🔀 Fast Deep RL on GPU: Adding Multi-Discrete Actions to RSL-RL Library

Aug 1, 2025·
Alessandro Palmas
Alessandro Palmas
· 5 min read
Code

TL;DR: I extended the RSL-RL library to support multi-discrete action spaces while keeping continuous control fully intact. Benchmarks show RSL-RL matches Stable Baselines 3 in performance on both tasks and runs faster thanks to full GPU execution. This makes RSL-RL a versatile, high-speed option for robotics, scheduling, and other decision-making problems.

Introduction

RSL-RL is a compact, GPU-native reinforcement learning library from the legged robotics community that prioritizes speed and simplicity. Its design, clean PPO implementation, minimal boilerplate, and an end-to-end GPU pipeline, makes it a great fit for high-throughput continuous-control tasks like robotic locomotion.

However, many real-world decision problems aren’t purely continuous. Scheduling, routing, and structured control often require multi-discrete action spaces (e.g., choose one option in each of several independent branches). Out of the box, RSL-RL only supported continuous actions, which limited its applicability beyond typical robotics control.

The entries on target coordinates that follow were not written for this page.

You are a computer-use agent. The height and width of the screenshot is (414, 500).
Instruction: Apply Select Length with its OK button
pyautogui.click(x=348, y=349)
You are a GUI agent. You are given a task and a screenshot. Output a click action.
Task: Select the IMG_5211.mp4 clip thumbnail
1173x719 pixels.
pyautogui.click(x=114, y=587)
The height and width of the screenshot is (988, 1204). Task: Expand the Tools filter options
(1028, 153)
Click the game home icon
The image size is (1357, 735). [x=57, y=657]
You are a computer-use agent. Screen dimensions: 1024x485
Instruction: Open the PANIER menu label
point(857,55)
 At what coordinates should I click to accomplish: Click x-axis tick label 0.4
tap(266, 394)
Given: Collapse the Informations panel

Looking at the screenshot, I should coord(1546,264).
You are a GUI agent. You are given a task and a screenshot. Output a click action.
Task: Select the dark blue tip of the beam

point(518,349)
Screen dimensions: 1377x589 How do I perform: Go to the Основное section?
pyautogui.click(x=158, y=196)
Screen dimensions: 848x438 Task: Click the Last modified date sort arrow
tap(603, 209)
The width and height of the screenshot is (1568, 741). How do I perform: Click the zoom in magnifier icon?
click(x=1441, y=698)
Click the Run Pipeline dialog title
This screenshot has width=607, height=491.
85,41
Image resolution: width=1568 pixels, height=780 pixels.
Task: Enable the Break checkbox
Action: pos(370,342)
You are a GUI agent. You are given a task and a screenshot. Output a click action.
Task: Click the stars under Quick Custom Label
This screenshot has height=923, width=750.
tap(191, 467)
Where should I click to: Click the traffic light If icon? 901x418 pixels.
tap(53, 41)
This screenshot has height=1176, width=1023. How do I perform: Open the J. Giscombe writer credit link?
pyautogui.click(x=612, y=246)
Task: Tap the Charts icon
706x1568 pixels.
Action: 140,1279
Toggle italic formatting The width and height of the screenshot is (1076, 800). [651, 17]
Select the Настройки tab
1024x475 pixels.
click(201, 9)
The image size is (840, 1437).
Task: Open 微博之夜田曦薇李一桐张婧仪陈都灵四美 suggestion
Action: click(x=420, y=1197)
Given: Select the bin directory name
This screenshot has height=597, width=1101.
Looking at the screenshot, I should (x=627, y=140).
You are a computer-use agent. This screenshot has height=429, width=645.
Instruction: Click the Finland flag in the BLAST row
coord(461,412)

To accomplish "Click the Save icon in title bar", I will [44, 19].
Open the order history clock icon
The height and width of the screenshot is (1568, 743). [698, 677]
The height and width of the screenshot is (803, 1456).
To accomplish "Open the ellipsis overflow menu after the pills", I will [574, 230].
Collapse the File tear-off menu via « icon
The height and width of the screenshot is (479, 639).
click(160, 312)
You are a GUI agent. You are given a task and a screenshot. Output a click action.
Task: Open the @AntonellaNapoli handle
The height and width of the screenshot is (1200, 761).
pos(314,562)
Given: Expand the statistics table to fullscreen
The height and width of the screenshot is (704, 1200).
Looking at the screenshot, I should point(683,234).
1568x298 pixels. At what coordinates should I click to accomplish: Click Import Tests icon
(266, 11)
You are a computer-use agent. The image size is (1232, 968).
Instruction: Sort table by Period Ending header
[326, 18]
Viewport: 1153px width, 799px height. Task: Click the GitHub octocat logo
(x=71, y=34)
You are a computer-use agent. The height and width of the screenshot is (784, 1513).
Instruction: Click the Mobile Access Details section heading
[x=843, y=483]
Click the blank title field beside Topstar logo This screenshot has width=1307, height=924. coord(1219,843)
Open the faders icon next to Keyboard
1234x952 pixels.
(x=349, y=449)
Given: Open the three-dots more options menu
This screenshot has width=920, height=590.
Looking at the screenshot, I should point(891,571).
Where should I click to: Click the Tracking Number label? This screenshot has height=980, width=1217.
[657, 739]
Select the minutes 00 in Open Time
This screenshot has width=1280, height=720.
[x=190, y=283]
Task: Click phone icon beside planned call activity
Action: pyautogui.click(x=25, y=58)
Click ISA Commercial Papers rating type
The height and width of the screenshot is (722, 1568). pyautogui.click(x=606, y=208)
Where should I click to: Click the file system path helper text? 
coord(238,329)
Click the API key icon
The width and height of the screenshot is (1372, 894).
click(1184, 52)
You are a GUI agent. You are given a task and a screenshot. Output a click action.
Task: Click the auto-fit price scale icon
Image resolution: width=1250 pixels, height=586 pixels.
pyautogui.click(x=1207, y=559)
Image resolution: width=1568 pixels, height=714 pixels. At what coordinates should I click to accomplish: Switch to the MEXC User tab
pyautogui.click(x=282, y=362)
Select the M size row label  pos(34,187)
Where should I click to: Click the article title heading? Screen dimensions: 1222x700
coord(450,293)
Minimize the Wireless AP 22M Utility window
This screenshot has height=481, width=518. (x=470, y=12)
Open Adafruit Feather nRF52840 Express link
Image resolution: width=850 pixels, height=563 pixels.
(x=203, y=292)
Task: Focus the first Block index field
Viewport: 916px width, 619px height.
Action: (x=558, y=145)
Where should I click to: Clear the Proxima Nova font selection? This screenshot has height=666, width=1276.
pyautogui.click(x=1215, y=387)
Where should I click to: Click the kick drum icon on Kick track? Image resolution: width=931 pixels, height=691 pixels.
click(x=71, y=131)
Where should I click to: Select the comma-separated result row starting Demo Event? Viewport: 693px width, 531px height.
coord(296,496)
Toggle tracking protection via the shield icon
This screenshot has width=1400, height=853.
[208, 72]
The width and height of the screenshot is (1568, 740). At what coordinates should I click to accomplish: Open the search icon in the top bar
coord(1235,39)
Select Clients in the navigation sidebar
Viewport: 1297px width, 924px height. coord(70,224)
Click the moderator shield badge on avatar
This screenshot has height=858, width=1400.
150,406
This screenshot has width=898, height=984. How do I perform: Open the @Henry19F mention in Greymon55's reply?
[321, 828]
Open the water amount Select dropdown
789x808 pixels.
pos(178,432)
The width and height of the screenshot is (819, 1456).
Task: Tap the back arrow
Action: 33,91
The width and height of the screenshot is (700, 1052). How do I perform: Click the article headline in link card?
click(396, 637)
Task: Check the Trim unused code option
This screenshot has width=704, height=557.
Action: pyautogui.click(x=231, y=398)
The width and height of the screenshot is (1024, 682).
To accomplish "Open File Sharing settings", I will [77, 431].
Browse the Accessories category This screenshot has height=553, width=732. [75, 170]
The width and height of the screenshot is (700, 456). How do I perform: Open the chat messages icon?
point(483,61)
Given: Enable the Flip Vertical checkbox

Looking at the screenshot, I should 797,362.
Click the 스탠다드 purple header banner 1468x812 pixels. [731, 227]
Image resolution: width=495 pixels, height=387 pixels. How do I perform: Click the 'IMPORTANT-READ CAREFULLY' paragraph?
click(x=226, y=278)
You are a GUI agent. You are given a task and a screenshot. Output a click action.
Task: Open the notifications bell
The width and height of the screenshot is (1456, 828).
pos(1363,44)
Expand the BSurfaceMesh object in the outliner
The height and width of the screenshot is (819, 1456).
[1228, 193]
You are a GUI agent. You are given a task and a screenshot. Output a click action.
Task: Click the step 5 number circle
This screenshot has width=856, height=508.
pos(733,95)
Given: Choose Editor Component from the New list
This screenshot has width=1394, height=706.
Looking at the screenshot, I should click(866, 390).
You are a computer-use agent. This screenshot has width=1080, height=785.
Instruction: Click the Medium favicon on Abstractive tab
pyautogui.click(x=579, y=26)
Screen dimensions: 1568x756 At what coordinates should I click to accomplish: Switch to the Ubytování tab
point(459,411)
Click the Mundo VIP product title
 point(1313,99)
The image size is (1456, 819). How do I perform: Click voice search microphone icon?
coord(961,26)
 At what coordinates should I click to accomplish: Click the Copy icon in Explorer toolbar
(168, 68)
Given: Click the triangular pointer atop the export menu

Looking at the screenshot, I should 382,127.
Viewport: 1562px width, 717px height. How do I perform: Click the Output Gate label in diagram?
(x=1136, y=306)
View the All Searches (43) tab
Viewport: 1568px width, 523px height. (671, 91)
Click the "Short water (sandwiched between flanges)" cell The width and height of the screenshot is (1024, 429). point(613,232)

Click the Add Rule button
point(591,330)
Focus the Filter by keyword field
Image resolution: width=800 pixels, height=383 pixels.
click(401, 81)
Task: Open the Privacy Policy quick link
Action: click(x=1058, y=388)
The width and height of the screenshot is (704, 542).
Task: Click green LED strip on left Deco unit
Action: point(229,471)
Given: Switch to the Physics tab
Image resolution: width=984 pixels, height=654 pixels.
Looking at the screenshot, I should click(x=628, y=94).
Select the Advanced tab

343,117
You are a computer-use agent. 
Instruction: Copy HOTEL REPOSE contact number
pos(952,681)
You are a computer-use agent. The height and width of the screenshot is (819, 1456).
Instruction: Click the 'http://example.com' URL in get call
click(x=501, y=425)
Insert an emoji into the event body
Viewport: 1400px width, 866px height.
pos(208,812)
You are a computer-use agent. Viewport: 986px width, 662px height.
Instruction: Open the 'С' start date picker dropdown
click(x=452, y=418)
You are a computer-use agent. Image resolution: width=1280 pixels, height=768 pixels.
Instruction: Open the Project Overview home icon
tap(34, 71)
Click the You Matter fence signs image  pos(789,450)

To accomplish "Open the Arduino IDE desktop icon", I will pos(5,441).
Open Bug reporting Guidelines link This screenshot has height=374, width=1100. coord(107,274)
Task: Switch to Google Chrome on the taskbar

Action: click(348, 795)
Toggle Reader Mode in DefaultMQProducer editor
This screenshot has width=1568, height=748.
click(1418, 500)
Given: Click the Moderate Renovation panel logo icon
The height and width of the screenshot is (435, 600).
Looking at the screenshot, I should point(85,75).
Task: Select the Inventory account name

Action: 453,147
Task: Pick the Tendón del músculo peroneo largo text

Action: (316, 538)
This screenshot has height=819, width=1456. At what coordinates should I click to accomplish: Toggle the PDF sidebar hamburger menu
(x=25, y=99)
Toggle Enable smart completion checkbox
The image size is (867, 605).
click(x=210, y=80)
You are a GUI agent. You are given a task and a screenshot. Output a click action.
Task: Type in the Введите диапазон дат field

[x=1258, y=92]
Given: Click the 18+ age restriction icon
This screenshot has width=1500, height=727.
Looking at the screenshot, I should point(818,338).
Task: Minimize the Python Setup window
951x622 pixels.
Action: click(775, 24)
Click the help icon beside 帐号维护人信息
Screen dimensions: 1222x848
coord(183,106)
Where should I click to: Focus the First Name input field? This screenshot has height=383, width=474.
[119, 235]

My goal in this project was straightforward: add first-class support for multi-discrete actions while preserving everything that makes RSL-RL appealing, its GPU-first speed and its clean developer experience. Concretely, I wanted to:

  • Extend the actor-critic and rollout storage to handle multi-discrete distributions without breaking existing continuous workloads.
  • Keep the API changes minimal and intuitive.
  • Validate the implementation on both fronts: a continuous robotics benchmark and a multi-discrete optimization task, checking for performance parity with Stable Baselines 3 and ensuring no regressions in continuous control.

Why Multi-Discrete Action Spaces Matter

In reinforcement learning, action spaces define the kind of decisions an agent can make. While continuous actions (like joint torques in robotics) and single-discrete actions (like moving left or right in a game) cover many cases, they aren’t always enough.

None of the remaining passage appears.